There are some interesting results in a YouGov survey of senior bureaucrats from a hundred local councils, carried out for Interserve. In many ways it challenges the assumption that it is council officers, rather than councillors, who are the ones resisting radical measures to improve value for money.

There is good news about the rapid progress being made in finding savings, while maintaining or enhancing services.

An overwhelming majority of the Council executives interviewed (82%) believe that outsourcing has a role to play in the future. They estimate that 26% of council services are already delivered through outsourcing - up from 20% only a year ago. They estimate it will rise to 32% in two years time.

38% went so far as to say that no service was unsuitable for outsourcing. 81% said outsourcing to a commercial partner had been successful - against just 2% who had found it "not at all successful." The outsourced services are mostly judged to have delivered better results, not only in terms of cost, but also in quality and customer satisfaction.
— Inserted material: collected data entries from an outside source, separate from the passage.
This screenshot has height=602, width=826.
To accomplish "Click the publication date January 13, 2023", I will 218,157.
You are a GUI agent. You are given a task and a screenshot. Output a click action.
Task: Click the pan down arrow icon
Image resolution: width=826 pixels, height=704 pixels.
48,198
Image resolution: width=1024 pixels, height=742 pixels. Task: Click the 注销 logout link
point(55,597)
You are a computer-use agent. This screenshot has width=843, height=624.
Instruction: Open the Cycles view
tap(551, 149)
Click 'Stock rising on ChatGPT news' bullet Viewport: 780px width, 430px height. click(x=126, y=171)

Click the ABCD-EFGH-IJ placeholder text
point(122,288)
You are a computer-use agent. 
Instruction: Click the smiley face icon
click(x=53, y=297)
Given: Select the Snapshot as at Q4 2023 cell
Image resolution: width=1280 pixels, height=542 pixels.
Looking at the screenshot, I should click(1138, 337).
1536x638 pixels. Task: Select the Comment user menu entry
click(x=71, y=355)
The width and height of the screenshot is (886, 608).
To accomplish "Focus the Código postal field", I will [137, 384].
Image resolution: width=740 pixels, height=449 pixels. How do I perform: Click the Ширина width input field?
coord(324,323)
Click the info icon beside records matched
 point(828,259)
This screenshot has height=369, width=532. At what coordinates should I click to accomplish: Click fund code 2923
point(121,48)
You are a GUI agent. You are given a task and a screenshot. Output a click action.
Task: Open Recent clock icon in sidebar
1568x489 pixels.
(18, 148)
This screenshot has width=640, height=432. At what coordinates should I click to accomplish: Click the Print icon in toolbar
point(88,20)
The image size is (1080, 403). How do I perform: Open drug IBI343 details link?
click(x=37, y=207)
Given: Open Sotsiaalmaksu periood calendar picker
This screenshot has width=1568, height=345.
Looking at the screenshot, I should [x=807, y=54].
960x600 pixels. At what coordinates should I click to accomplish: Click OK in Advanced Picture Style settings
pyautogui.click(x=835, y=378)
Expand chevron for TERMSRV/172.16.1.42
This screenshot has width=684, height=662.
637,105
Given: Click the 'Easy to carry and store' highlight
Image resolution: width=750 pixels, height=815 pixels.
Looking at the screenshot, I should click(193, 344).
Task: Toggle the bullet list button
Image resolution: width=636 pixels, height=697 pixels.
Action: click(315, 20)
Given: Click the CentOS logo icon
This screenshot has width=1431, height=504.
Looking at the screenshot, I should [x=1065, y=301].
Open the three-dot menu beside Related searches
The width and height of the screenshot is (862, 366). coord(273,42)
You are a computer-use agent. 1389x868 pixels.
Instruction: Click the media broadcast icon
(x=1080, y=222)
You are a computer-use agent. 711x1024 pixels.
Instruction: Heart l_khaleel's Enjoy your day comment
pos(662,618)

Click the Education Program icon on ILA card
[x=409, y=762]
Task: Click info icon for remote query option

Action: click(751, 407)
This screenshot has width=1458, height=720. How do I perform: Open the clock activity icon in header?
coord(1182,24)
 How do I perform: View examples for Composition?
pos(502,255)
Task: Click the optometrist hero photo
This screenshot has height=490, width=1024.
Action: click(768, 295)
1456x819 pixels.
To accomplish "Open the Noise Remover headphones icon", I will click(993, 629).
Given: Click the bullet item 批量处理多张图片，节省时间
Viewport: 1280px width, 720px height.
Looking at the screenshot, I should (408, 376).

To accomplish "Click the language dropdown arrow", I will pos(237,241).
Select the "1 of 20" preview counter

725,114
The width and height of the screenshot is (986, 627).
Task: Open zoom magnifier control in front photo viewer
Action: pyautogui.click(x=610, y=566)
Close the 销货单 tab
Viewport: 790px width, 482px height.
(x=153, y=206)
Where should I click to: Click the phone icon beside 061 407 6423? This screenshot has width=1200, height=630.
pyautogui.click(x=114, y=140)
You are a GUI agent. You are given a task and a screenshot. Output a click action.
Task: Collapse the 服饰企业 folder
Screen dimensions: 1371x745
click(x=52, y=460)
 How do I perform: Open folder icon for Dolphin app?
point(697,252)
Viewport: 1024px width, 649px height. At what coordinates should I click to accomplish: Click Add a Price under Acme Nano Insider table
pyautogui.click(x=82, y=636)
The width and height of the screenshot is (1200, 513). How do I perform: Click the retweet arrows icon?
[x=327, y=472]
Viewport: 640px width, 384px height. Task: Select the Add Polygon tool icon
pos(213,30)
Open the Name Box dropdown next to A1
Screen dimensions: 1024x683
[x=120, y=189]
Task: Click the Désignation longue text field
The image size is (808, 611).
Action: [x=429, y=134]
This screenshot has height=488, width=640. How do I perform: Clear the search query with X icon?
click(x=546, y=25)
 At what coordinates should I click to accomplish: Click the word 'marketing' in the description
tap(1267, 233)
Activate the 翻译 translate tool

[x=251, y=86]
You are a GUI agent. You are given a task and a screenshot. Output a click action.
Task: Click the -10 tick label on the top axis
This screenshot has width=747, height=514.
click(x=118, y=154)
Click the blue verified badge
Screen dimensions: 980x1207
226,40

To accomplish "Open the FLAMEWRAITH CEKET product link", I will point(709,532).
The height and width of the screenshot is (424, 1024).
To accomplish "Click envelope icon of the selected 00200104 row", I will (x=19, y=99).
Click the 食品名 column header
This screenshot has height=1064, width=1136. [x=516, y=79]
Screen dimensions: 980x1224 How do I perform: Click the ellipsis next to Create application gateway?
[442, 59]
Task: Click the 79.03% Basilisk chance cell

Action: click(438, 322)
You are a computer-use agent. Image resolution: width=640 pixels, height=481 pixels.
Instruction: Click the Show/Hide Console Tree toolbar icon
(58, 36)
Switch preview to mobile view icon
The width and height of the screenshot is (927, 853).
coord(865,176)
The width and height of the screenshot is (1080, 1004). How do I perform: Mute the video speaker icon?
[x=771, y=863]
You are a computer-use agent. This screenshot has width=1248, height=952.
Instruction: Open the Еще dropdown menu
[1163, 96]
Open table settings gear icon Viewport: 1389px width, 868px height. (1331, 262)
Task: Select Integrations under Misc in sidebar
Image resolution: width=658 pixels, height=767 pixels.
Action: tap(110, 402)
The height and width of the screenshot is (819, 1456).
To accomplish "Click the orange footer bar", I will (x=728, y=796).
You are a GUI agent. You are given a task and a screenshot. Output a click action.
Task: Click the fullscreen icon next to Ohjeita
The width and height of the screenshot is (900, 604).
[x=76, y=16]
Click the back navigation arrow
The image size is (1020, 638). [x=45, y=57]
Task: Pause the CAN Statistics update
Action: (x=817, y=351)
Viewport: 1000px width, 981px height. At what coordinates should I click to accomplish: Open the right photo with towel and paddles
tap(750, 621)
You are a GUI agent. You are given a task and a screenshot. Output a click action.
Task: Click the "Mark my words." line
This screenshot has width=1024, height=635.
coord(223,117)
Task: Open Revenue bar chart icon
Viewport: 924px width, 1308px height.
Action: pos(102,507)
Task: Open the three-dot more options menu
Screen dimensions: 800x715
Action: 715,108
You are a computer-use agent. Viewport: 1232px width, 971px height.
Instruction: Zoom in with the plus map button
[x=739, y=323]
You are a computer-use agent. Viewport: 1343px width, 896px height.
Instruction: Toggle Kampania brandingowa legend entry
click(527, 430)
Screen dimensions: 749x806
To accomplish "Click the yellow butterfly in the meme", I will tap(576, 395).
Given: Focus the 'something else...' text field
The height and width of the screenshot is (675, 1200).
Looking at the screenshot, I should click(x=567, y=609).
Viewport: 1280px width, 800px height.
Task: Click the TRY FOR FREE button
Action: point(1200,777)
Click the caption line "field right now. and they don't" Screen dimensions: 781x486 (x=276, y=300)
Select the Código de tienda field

About half the outsourcing has been to the private sector with the other half to charities or other local authorities.

What seems to me to be a less impressive, is that councils expect a 15% reduction, on average, in the size of their built estate.  For larger councils the projected figure tends to be much higher. That suggests that the total municipal footprint will be shrinking rather more than 15%. It needs to. This is not just a matter of reducing running costs, but of selling surplus buildings to reduce debt and thus interest charges - which is so often what a huge chunk of our Council Tax goes on.

Given that so often outsourcing is found to offer the best deal, why is not adopted more widely?  The survey asks "What are the serious barriers to outsourcing in your council?

The response says:

Local political concerns remain the key resistance point - picked by 11 of the 19 Labour controlled councils versus only 15 of the 53 Conservative controlled councils and 17 of the 26 councils not controlled by any of the three main parties.

It is not surprising that the Labour councillors are resistant. They have an ideological hostility to the private sector and often rely on public sector unions to pay for their election expenses.  But what are we to make of council officers recommending outsourcing, but Conservative councillors thwarting it due to political timidity? Certainly they should be thrashing through the contract details, including the penalty clauses. It is also true that there will always be an element of risk. And they can expect angry demos from union and left wing activists. What they don't seem to face up to is that the alternative of slashing services and hiking Council Tax also carries political risks.   Those anonymous 15 Tory councils need to find their bottle.